Да ведь и приятель-монах, и оба Владика («двое из ларца, одинаковы с лица», а не с лица, так с имени) — все те же бесы, кружащиеся словно листья. Точнее сказать, все один и тот же клетчатый господин, бесконечно не ленящийся переменять обличья. И верная примета ему одна-единственная: говорить он в силах только одним языком — собственным языком героя-писателя-повествователя.
«Как там этот сказал тому, в декабре октября: „Ах, как славно мы умрем!“… Как их, не помнишь? кто кому? Бестужев Марлинскому или Азадовский Завадовскому?» А здесь, в нашем-то романе, это — кто кому? как их, не помнишь, читатель? различать, понятное дело, забыл?
Ну, голубчик, имеет полное право возразить поэт (это тот, что романист, а не персонаж), к чему ж кипятиться, к чему стулья ломать. Вам же и обещали с самого начала: записки сумасшедшего. Прямо во второй главке: «В Баварии есть король. Этот король — я, Людвиг О». А сумасшедшего отличает что же? — именно и в первую очередь неспособность иметь другого собеседника кроме себя самого. Посмотрите вот хоть «О собеседнике» приснопоминаемого О. Э. Мандельштама.
Но это не то безумие, которое снимает с умалишенного любую вину и делает его неподсудным. Это та свидригайловская, раскольниковская, ивано-карамазовская расшатанность психической конституции, что позволяет прозревать иные пространства, видеть что-то кроме того, что всем видно. Позволяет — но ведь и заставляет.
Заставляет вместо того, чтобы «действовать» — видеть и думать. О грехе, раскаянии и предательстве. Что делать человеку согрешившему? Удавиться, как Иуде, или восплакать, как Петру? Прежде чем герой на этот вопрос ответит, ничего с места не тронется. А после того, как ответит, переменится в значении все, что говорилось прежде.
В этой перспективе великих предательств и раскаяния как способа жизни, а не точечного акта иначе выглядит и вся та жалобно-эмигрантская риторика, которой полны этапы приживания героя в Германии. Что, собственно, не дает переместившимся лицам чувствовать себя в чужой стране как в своей тарелке? — именно эти поиски кого-то «своего» в мире, а не себя одинокого. Это ведь тоже тема достоевская: лежит юноша в каморке, и хочется ему всего капиталу сразу. Оттого и убийственные мысли бродят, что — сразу. А рядом где-то кого-то вразумляет приятель его Разумихин. Тот знает, что все возможно, как привыкнешь к маленьким-то шагам.

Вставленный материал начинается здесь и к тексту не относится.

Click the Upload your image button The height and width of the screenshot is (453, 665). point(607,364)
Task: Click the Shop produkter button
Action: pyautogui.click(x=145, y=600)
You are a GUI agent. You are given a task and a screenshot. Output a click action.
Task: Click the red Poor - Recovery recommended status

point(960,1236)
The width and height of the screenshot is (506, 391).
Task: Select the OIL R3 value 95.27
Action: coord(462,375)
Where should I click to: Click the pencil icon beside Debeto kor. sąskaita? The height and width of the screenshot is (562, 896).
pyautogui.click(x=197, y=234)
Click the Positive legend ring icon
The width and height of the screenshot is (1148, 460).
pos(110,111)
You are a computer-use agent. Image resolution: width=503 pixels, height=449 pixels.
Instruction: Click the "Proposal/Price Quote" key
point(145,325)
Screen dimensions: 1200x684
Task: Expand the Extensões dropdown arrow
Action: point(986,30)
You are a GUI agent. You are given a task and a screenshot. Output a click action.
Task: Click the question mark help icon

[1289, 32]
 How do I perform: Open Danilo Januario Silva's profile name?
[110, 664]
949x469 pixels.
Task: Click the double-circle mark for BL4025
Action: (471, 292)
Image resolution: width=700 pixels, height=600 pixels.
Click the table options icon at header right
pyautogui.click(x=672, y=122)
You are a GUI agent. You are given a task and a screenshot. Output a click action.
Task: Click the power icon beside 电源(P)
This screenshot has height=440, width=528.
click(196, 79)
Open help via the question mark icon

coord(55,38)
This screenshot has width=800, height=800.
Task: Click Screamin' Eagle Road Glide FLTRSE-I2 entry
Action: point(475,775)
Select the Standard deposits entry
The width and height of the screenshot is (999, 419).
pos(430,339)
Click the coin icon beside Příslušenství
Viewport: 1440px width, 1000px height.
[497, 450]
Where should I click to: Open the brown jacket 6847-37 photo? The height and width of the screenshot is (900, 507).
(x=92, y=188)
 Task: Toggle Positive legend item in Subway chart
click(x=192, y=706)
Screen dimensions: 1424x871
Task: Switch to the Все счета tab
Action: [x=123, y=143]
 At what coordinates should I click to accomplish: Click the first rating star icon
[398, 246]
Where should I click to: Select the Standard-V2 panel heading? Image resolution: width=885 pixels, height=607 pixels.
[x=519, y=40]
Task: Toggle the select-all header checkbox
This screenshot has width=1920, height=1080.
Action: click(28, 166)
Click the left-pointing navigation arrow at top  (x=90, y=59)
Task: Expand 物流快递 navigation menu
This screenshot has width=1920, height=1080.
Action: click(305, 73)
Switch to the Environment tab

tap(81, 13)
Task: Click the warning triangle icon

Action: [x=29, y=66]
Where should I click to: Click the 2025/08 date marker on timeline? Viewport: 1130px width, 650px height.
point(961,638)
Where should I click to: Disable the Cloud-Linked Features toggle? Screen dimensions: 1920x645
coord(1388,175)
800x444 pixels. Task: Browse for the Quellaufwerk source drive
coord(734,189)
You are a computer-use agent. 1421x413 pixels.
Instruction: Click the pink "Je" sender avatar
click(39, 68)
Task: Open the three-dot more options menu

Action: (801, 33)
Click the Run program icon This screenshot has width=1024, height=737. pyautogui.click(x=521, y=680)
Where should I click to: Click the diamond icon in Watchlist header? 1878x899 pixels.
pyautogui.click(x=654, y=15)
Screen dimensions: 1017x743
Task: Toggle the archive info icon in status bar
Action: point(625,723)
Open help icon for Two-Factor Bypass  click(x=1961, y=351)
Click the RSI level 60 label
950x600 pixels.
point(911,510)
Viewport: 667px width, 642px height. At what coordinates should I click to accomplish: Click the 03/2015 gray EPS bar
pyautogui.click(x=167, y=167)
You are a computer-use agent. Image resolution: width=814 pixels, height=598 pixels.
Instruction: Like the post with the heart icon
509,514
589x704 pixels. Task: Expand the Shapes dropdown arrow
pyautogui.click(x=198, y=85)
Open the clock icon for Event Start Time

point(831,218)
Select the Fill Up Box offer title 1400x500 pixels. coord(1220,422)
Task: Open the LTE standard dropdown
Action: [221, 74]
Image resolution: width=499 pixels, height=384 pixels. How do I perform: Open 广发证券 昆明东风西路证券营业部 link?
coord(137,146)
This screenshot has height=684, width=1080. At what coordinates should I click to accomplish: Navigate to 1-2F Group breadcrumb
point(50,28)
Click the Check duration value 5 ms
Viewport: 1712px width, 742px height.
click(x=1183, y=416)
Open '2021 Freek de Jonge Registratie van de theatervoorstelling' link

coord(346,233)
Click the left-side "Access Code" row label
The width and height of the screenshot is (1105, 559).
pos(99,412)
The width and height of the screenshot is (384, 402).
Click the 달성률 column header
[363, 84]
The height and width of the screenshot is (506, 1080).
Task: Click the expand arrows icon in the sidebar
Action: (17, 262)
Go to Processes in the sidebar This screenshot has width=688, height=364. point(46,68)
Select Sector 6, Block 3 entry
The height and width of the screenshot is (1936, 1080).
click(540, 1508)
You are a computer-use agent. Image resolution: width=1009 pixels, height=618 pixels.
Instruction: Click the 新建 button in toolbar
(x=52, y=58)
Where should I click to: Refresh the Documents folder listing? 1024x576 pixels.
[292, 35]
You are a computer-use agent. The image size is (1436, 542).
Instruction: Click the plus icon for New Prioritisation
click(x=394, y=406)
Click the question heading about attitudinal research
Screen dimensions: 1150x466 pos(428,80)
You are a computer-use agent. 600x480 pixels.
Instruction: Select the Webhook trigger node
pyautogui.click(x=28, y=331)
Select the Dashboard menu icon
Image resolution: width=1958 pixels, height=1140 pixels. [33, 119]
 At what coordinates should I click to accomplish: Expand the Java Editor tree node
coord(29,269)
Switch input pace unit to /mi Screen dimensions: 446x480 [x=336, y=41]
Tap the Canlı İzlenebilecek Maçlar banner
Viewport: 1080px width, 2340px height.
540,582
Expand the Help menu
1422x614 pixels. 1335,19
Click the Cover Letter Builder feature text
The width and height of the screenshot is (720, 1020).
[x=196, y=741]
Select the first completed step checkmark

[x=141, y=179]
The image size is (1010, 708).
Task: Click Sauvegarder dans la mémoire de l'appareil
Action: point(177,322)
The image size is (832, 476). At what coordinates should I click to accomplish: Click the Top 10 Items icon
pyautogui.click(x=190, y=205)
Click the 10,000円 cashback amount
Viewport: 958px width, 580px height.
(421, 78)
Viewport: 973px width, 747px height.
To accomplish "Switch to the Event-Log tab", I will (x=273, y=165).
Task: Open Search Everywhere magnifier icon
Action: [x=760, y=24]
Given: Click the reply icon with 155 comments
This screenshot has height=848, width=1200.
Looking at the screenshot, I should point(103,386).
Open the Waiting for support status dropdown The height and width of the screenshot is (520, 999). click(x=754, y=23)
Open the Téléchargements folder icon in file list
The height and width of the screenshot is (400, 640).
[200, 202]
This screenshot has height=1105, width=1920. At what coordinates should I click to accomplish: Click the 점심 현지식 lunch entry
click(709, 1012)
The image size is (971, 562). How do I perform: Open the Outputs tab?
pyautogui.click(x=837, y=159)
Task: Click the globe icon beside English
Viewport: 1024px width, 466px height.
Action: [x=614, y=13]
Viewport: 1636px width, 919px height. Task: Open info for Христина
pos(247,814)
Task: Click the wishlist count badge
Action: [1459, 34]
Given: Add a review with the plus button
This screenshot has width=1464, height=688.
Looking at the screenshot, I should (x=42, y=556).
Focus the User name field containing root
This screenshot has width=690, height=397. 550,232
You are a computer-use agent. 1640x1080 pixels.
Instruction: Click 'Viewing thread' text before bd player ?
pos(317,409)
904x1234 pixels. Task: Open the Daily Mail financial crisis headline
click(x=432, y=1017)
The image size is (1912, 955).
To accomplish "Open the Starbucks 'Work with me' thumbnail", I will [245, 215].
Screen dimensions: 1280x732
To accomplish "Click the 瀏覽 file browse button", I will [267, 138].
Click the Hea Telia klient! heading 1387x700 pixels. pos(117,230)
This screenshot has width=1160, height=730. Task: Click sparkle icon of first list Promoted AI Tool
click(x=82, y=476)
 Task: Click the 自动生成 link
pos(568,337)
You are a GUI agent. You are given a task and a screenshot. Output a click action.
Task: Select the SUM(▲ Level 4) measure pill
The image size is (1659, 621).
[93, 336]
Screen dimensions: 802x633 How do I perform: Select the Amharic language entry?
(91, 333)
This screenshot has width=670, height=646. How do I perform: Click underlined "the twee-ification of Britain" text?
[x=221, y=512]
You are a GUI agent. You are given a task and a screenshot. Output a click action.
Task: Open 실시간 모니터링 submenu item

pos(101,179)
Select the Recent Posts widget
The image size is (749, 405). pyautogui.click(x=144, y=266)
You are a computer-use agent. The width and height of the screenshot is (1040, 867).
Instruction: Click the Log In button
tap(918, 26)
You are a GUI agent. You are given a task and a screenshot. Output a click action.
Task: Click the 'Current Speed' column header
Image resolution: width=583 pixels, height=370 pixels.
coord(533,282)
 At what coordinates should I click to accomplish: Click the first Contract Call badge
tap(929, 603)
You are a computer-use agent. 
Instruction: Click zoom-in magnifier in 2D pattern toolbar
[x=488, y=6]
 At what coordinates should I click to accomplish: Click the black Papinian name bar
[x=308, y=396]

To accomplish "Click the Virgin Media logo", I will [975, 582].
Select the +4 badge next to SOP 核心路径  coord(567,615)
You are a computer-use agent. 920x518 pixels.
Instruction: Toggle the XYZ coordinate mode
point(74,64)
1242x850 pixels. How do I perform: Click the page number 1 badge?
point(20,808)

Разве не о том же и все страдания: на шпрахкурсы посылают (а не хочется), работать велят (а не буду), социалминимум урезают (а за что его дали-то вообще?). Метнувшись через границу на кисельные берега недалекой неметчины, русский герой и там все стремится устроить диванную раскольниковщину: лежа, весь мир ненавидеть.